Naval G. Daver, MD, discusses the rationale for an ongoing phase 1 trial investigating uproleselan in combination with azacitidine and venetoclax in patients with treatment-naïve acute myeloid leukemia.
Naval G. Daver, MD, associate professor, Department of Leukemia, Division of Cancer Medicine, The University of Texas MD Anderson Cancer Center, discusses the rationale for an ongoing phase 1 trial (NCT04964505) investigating uproleselan (GM-1271) in combination with azacitidine (Vidaza) and venetoclax (Venclexta) in patients with treatment-naïve acute myeloid leukemia (AML).
The combination of azacitidine plus venetoclax is frequently used in patients with AML who are older than 75 years of age as well as those who are between 60 years and 75 years of age, Daver says.

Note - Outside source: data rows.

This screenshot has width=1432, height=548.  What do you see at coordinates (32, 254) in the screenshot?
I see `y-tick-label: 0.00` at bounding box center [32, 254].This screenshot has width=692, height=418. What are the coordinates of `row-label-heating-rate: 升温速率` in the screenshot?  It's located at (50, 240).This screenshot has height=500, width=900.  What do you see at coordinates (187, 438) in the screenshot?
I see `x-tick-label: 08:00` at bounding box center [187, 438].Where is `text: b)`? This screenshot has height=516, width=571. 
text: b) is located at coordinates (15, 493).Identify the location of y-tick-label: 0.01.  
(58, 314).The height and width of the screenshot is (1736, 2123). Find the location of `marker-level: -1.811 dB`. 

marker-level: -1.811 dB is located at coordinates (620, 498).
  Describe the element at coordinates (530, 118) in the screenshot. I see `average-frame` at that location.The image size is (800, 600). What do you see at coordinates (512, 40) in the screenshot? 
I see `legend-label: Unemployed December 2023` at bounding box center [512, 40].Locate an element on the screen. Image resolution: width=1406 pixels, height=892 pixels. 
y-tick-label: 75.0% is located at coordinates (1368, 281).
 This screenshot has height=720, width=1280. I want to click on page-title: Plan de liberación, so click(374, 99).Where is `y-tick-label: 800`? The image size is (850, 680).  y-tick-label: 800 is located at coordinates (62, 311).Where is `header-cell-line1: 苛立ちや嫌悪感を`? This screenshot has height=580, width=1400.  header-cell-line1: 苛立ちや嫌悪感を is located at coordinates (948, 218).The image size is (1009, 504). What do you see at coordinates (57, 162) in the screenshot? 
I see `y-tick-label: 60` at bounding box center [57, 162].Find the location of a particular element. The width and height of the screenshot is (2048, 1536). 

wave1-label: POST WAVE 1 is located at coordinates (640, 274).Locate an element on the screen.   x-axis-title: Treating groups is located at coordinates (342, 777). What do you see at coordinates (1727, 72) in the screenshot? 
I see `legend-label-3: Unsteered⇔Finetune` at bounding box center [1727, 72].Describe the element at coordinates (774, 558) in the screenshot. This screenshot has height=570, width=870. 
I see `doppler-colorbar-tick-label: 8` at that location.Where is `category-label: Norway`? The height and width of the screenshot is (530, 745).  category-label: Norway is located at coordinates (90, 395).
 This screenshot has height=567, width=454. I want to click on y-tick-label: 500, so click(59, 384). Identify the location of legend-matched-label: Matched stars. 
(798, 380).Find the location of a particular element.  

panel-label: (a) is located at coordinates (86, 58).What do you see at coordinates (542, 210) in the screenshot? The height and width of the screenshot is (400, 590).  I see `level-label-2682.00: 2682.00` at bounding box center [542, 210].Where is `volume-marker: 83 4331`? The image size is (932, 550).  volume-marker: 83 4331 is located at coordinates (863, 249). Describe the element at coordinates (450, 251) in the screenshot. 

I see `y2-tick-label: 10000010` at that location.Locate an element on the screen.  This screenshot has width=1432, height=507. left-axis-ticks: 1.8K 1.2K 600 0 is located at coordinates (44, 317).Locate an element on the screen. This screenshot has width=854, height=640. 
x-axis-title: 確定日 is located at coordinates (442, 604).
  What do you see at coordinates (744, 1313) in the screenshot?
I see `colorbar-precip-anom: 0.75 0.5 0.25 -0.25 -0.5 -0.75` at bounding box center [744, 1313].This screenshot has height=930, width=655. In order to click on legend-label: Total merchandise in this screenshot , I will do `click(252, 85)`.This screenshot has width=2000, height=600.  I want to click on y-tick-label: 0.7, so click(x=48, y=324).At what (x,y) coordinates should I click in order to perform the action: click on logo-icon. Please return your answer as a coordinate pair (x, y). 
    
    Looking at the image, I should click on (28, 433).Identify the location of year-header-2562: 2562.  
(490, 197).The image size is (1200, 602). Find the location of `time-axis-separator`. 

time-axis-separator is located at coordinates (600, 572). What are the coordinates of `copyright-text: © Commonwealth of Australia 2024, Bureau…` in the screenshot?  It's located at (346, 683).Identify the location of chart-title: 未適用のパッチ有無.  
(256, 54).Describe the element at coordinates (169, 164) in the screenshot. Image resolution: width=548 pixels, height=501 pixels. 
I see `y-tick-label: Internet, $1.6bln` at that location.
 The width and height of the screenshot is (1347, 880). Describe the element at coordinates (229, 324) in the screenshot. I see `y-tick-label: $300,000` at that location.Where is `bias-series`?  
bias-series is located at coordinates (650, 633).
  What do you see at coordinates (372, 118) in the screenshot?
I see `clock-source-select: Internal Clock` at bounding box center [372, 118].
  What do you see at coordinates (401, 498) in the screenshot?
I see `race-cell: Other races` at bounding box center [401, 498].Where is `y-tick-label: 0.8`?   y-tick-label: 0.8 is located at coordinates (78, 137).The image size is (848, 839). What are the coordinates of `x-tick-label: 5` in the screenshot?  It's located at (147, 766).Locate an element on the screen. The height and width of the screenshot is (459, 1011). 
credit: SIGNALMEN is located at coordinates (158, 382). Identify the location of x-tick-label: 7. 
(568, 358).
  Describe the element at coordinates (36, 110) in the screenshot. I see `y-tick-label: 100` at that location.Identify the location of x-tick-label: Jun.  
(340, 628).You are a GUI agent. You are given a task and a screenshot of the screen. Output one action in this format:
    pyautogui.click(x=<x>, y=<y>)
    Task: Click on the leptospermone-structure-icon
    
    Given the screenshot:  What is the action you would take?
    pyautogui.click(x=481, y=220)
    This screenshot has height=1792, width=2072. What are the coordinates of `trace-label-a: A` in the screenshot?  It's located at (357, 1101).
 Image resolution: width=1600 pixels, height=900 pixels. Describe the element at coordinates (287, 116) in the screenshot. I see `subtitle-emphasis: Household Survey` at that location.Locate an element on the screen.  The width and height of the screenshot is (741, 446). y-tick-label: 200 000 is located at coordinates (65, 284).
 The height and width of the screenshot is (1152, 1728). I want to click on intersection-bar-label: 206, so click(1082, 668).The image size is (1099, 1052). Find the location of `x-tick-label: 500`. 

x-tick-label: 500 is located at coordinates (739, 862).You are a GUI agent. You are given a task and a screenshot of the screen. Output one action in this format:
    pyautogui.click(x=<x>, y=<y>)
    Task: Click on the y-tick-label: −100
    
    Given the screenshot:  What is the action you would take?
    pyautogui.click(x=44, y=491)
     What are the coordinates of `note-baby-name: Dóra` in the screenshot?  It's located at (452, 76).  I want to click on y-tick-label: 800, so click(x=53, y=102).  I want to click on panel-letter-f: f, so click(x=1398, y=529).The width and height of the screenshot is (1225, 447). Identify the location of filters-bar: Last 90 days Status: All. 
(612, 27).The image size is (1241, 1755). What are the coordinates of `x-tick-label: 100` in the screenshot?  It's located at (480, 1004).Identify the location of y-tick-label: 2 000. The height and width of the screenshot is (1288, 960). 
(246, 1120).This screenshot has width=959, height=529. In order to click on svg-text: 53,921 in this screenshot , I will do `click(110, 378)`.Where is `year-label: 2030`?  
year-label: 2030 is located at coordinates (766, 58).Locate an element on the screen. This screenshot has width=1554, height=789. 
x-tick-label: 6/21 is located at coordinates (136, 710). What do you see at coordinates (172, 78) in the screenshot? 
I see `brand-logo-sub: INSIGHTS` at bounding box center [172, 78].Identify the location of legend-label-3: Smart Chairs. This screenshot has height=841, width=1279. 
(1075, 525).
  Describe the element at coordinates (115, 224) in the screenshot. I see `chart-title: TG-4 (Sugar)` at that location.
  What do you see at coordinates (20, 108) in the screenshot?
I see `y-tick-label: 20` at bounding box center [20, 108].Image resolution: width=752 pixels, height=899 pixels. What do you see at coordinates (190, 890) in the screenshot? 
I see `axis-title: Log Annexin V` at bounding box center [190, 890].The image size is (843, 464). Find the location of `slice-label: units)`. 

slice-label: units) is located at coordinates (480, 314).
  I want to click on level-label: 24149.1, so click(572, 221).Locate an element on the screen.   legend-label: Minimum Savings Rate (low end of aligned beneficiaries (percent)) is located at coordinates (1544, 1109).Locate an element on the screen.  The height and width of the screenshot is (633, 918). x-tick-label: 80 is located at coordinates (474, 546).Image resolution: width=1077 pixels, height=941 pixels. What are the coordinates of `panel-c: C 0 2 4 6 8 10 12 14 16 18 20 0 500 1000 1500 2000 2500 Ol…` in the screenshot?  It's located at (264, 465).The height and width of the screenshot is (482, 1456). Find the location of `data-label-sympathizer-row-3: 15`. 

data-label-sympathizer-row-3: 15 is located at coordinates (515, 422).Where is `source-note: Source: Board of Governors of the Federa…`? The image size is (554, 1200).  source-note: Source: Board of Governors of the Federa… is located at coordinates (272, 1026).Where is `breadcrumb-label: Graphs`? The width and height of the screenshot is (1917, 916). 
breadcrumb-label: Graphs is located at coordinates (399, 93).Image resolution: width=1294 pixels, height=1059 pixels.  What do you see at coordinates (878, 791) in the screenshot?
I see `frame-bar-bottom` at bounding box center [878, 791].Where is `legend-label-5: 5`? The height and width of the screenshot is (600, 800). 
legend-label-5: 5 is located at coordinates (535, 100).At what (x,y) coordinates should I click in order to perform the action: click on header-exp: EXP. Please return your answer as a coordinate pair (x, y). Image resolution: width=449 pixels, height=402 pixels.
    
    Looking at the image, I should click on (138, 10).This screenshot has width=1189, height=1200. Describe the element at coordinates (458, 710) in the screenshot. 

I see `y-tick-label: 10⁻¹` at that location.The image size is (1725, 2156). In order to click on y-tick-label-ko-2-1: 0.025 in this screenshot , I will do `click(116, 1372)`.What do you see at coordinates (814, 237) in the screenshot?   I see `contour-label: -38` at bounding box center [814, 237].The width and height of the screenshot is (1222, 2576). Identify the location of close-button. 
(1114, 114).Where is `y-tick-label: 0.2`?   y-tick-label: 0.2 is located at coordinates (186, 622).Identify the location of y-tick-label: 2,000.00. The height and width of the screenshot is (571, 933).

Approximately 60% to 70% of patients with newly diagnosed AML receive azacitidine/venetoclax-based therapy in the front line, Daver notes. This is an ideal combination for many patients with AML because it generates good response rates, is tolerable, and allows patients to feasibly undergo subsequent allogeneic stem cell transplant, Daver explains.
The phase 3 VIALE-A trial (NCT02993523) evaluated the combination of azacitidine and venetoclax vs azacitidine alone in patients with treatment-naïve AML who were ineligible for standard induction therapy. At a median follow-up of 43.2 months, the median overall survival was 14.7 months (95% CI, 12.1-18.7) with the combination vs 9.6 months (95% CI, 7.4-12.7) with azacitidine alone. Although these data are encouraging, the efficacy of this combination may be enhanced with additional targeted therapies, such as inhibitors of FLT3, IDH, and CD123, according to Daver.
Brian Jonas, MD, PhD, of the University of California, Davis, is leading the phase 1 trial investigating the addition of the E-selectin inhibitor uproleselan to the azacitidine/venetoclax backbone in this patient population. Preclinical data have shown a synergy between venetoclax and uproleselan, Daver says. Furthermore, the addition of uproleselan to this combination does not seem to contribute significant cumulative toxicities, such as myelosuppression and neutropenia, Daver explains. For these reasons, the E-selectin inhibitor is a viable agent to explore in combination with venetoclax and azacitidine, and investigators await data readouts from this phase 1 study, Daver concludes.